Career Progression Pathways
Entry Paths to This Role
- Path: Graduate from a relevant STEM degree
- Time: 0-1 year post-graduation
- Path: Career Changer from a related technical field (e.g., Software Engineering, Data Analysis)
- Time: 1-2 years of self-study or bootcamp experience
- Path: AI/ML Intern
- Time: 6-12 months as an intern
Career Progression From This Role
- Pathway: AI Research Assistant (Level 002)
- Time: 1-2 years in the Junior role
Long Term Vision Potential Roles
- Title: Senior AI Research Assistant / Research Scientist
- Time: 3-5 years from Junior role
- Title: Lead Research Scientist / Principal Research Scientist
- Time: 7-10 years from Junior role
- Title: MLOps Engineer / Data Scientist
- Time: 3-5 years from Junior role
Sector Mobility
The skills you'll gain here are highly transferable. You could move into product development teams building AI features, work in other research labs (academic or industry), or even start your own venture. The foundations you build as a Junior AI Research Assistant are incredibly versatile.
How Zavmo Delivers This Role's Development
DISCOVER Phase: Skills Gap Analysis
Zavmo maps your current competencies against all requirements in this job description through conversational assessment. We evaluate your foundation skills (communication, strategic thinking), functional skills (CRM expertise, negotiation), and readiness for career progression.
Output: Personalised skills gap heat map showing strengths and priorities, estimated time to competency, neurodiversity accommodations.
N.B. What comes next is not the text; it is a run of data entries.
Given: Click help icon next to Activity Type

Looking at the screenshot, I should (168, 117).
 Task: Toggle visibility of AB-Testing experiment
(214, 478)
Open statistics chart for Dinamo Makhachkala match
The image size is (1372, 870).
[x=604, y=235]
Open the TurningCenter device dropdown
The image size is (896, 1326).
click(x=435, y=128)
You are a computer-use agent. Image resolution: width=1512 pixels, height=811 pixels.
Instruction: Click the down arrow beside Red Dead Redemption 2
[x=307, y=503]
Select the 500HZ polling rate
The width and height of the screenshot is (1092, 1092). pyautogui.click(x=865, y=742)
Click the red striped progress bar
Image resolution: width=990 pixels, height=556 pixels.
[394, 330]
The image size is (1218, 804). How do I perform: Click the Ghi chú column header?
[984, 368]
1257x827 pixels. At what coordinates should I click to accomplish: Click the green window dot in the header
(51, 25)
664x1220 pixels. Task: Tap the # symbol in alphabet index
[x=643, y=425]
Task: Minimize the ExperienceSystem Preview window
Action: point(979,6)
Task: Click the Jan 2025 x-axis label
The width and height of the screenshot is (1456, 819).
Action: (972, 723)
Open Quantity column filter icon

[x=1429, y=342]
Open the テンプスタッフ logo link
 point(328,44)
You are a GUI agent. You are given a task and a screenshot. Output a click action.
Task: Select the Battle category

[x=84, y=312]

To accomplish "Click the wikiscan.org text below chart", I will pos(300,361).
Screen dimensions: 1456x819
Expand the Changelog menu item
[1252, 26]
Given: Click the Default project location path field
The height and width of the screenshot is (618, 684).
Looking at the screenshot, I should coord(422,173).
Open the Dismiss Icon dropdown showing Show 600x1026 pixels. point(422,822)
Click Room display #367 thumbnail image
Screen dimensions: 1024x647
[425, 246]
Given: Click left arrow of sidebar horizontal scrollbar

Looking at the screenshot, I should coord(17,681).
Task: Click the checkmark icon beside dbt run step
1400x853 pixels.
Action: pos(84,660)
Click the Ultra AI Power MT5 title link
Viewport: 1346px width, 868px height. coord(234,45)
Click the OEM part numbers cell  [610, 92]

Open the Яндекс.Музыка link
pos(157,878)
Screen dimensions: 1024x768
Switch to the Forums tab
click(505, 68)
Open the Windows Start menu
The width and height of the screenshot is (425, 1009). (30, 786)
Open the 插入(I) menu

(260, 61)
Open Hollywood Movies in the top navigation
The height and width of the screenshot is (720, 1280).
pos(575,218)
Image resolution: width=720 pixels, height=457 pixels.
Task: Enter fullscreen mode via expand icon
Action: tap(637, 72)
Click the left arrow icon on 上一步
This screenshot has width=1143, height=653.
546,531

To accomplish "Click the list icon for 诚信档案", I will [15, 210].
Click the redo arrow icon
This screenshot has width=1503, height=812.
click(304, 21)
DISCUSS Phase: Personalised Learning Pathway
Based on your DISCOVER results, Zavmo creates a personalised learning plan prioritised by impact: foundation skills first, then functional skills. We adapt to your learning style, pace, and neurodiversity needs (ADHD, dyslexia, autism).
Output: Week-by-week schedule, each module linked to specific job responsibilities, checkpoints and milestones.
DELIVER Phase: Conversational Learning
Learn through conversation, not boring modules. Zavmo uses 10 conversation types (Socratic dialogue, role-play, coaching, case studies) to build competence. Practice difficult QBR presentations, negotiate tough renewals, and handle churn conversations in a safe AI environment before facing real clients.
Example: "For 'Stakeholder Mapping', Zavmo will guide you through analysing a complex enterprise account, identifying key decision-makers, and building an engagement strategy."
DEMONSTRATE Phase: Competency Assessment
Zavmo automatically builds your evidence portfolio as you learn. Every conversation, practice scenario, and application example is captured and mapped to NOS performance criteria. When ready, your portfolio supports OFQUAL qualification claims and demonstrates competence to employers.
Output: Competency matrix, evidence portfolio (downloadable), qualification readiness, career progression score.